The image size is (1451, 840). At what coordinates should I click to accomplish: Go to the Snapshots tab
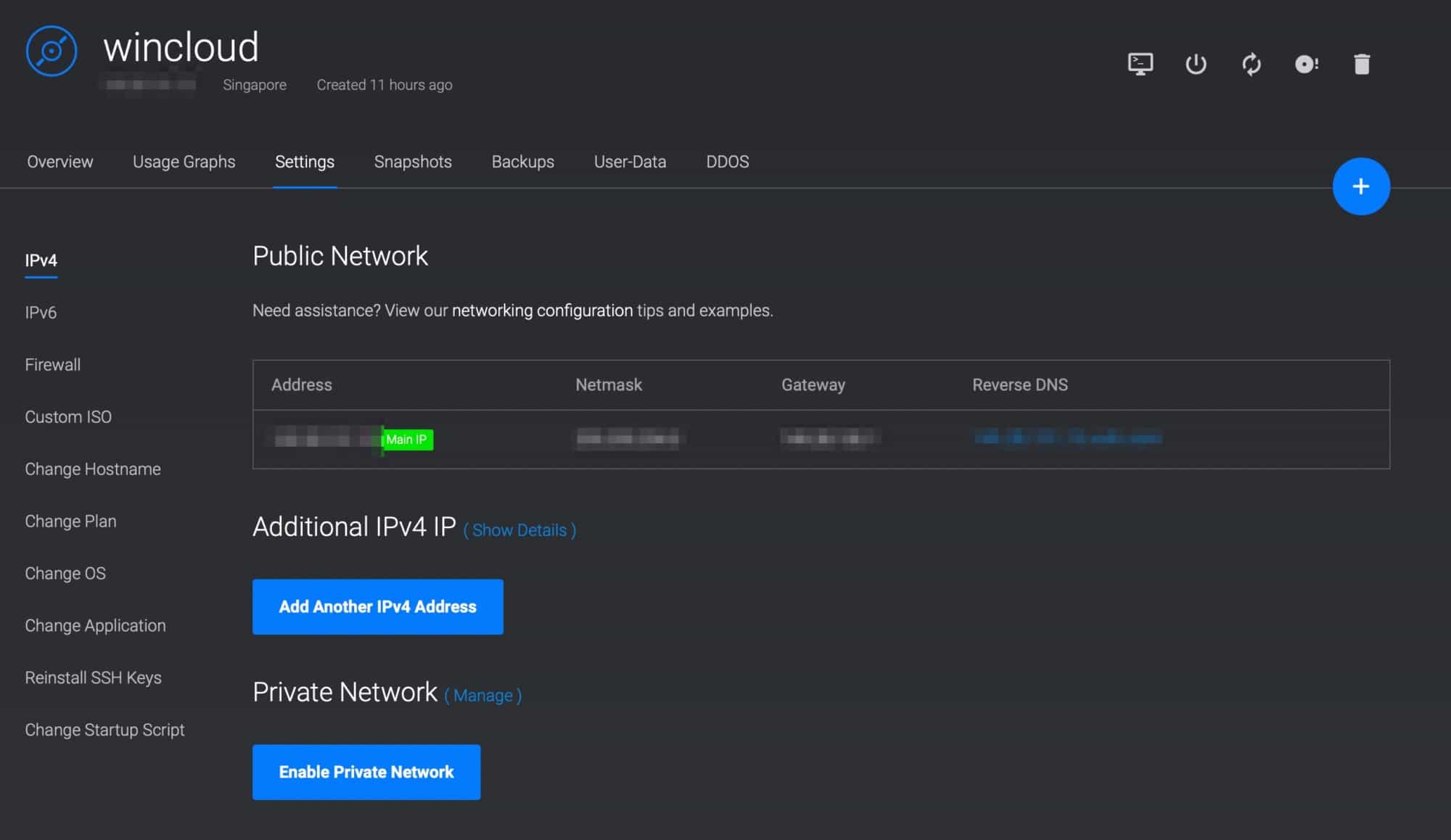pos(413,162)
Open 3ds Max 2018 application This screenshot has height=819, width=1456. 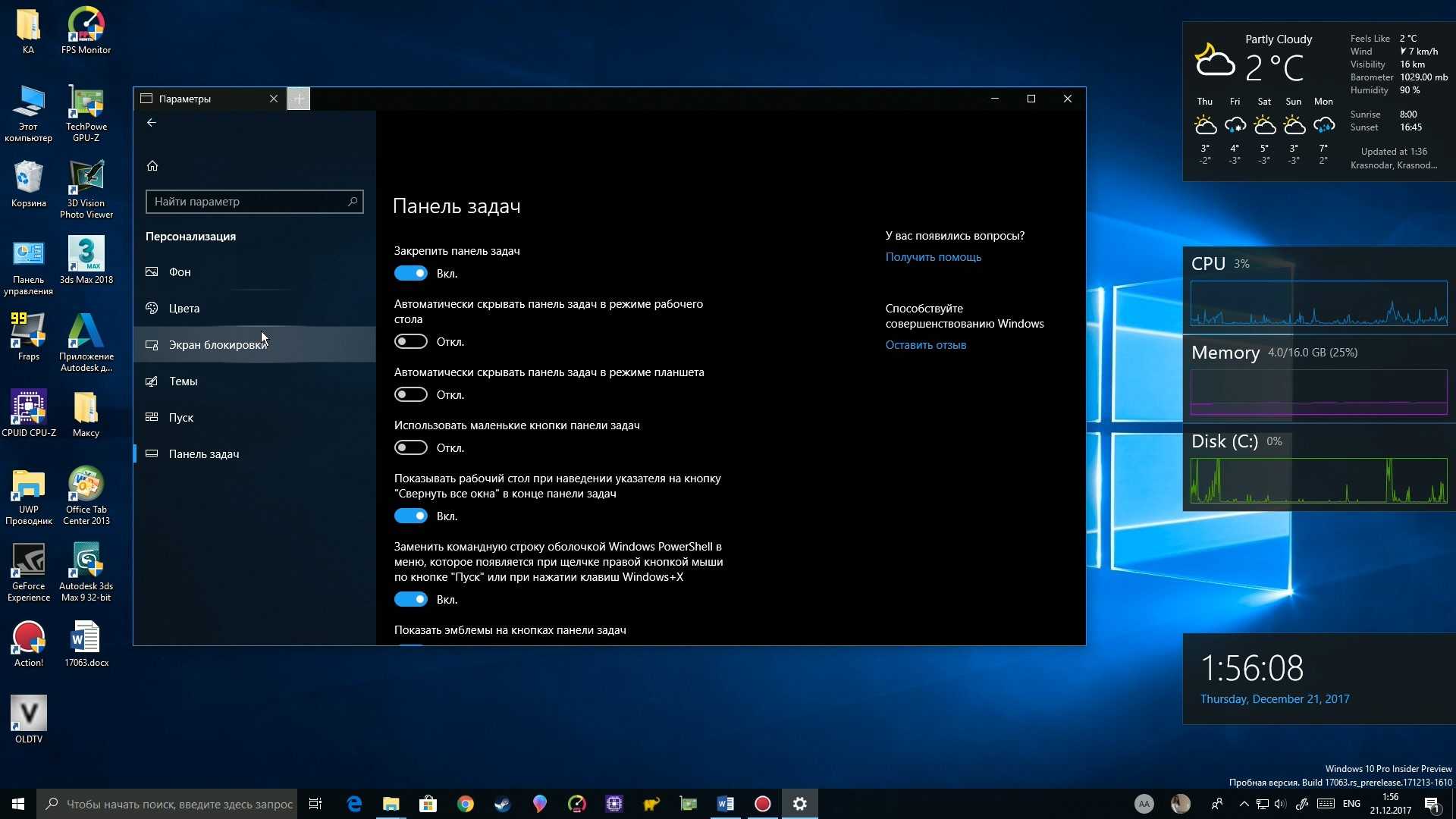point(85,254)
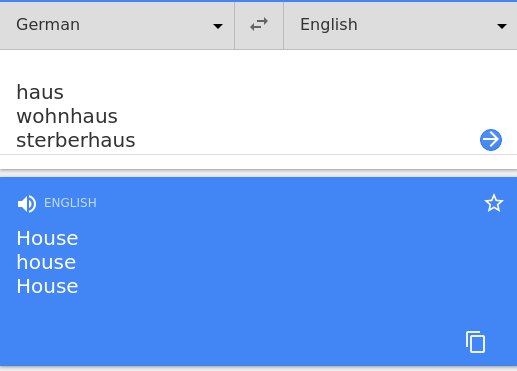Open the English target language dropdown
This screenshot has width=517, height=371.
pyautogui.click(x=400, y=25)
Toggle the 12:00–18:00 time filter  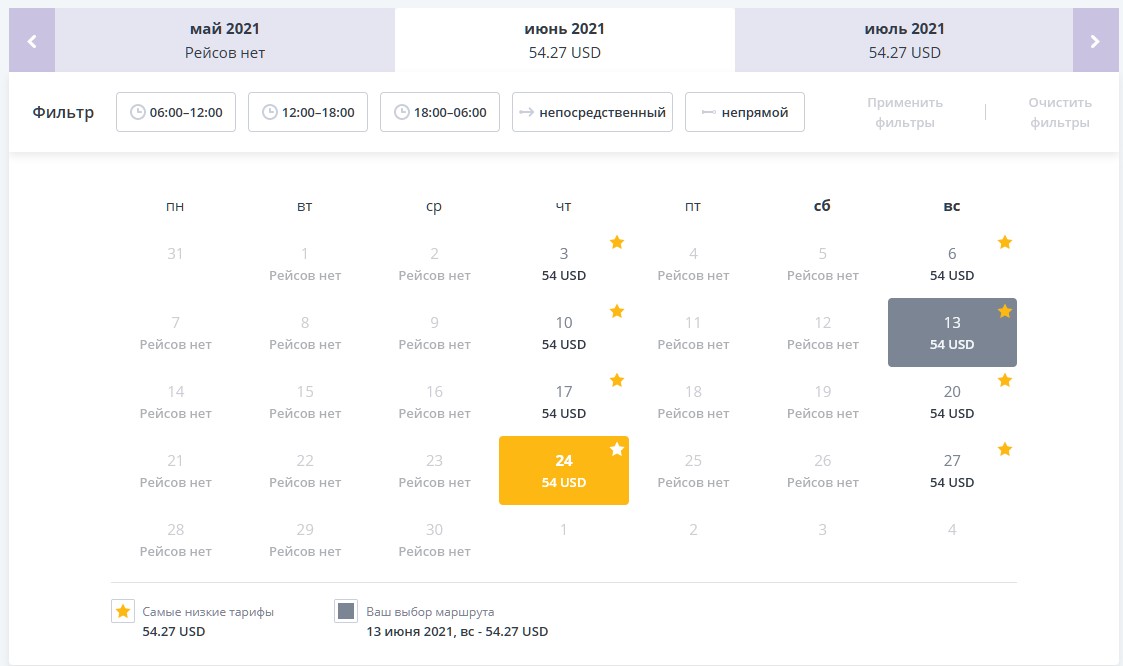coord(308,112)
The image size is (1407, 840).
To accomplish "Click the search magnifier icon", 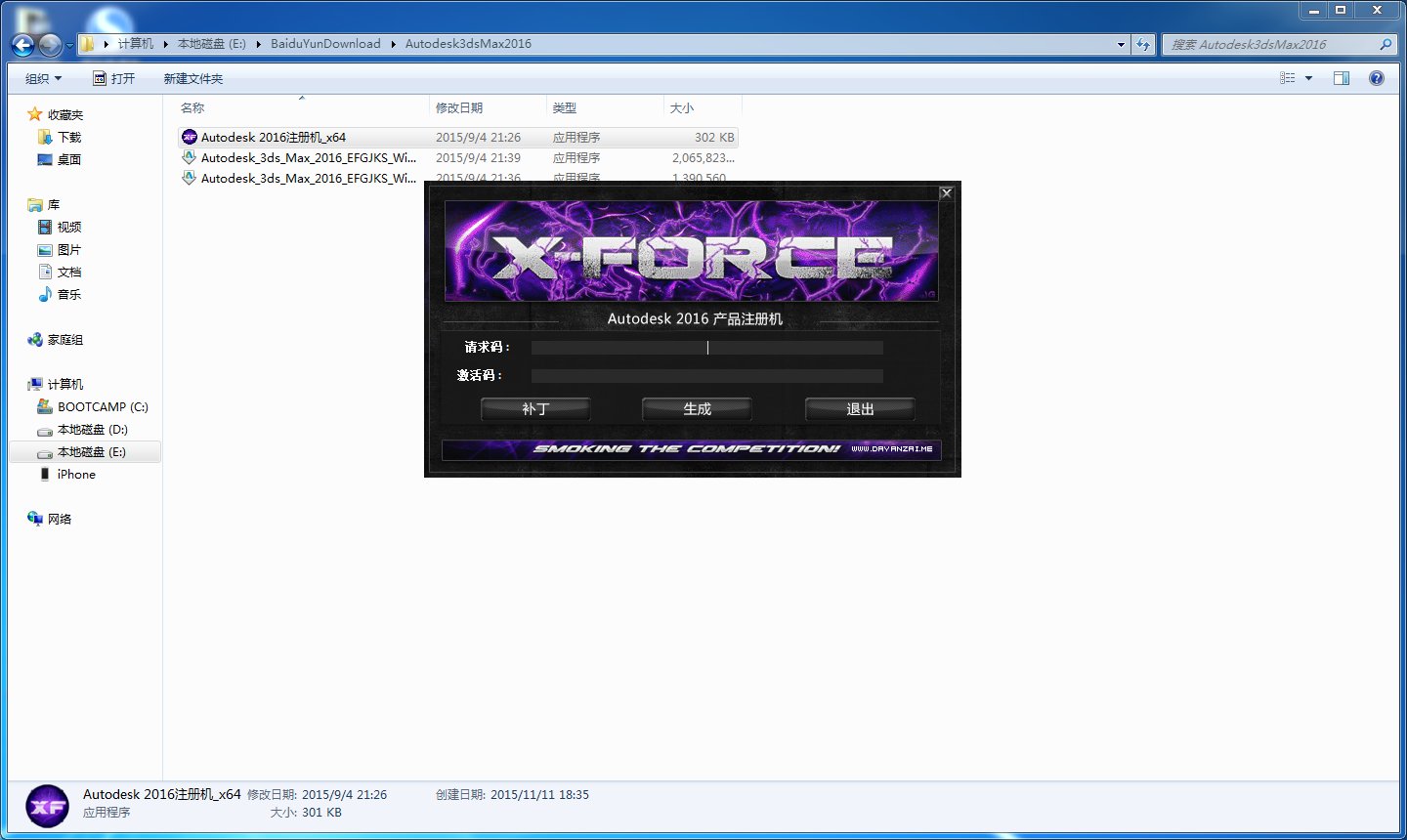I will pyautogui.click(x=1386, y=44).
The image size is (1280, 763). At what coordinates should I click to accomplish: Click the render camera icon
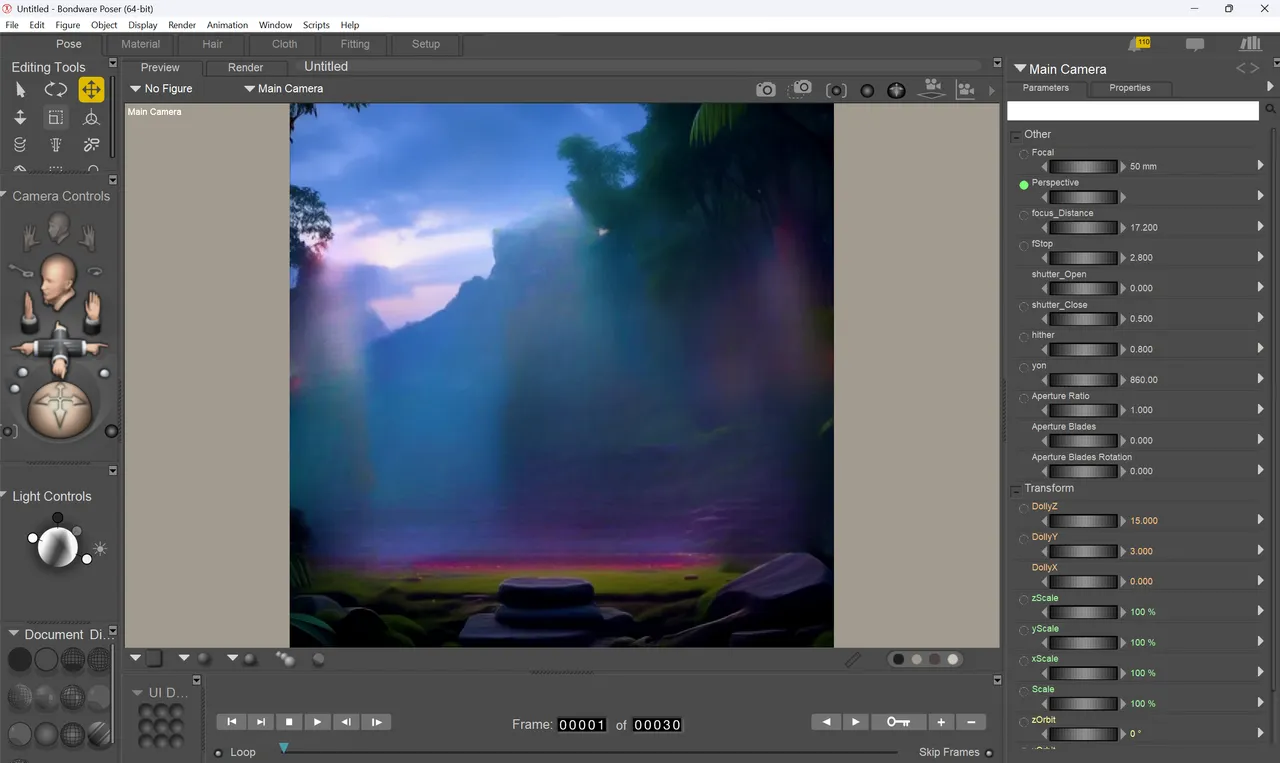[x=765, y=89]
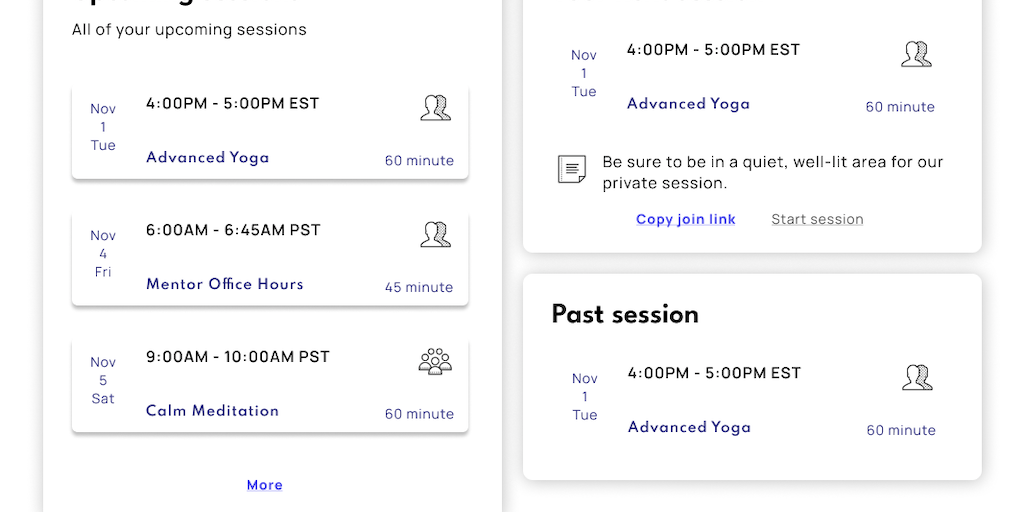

## Task brief
Rename "render camera" to "viewport camera" in the records from the line with "The image size is (1280, 763)." through the end of the records, and leave everything else unchanged. Leave the pictures out of your answer.

## Response below
The image size is (1280, 763). At what coordinates should I click to accomplish: Click the viewport camera icon
[x=765, y=89]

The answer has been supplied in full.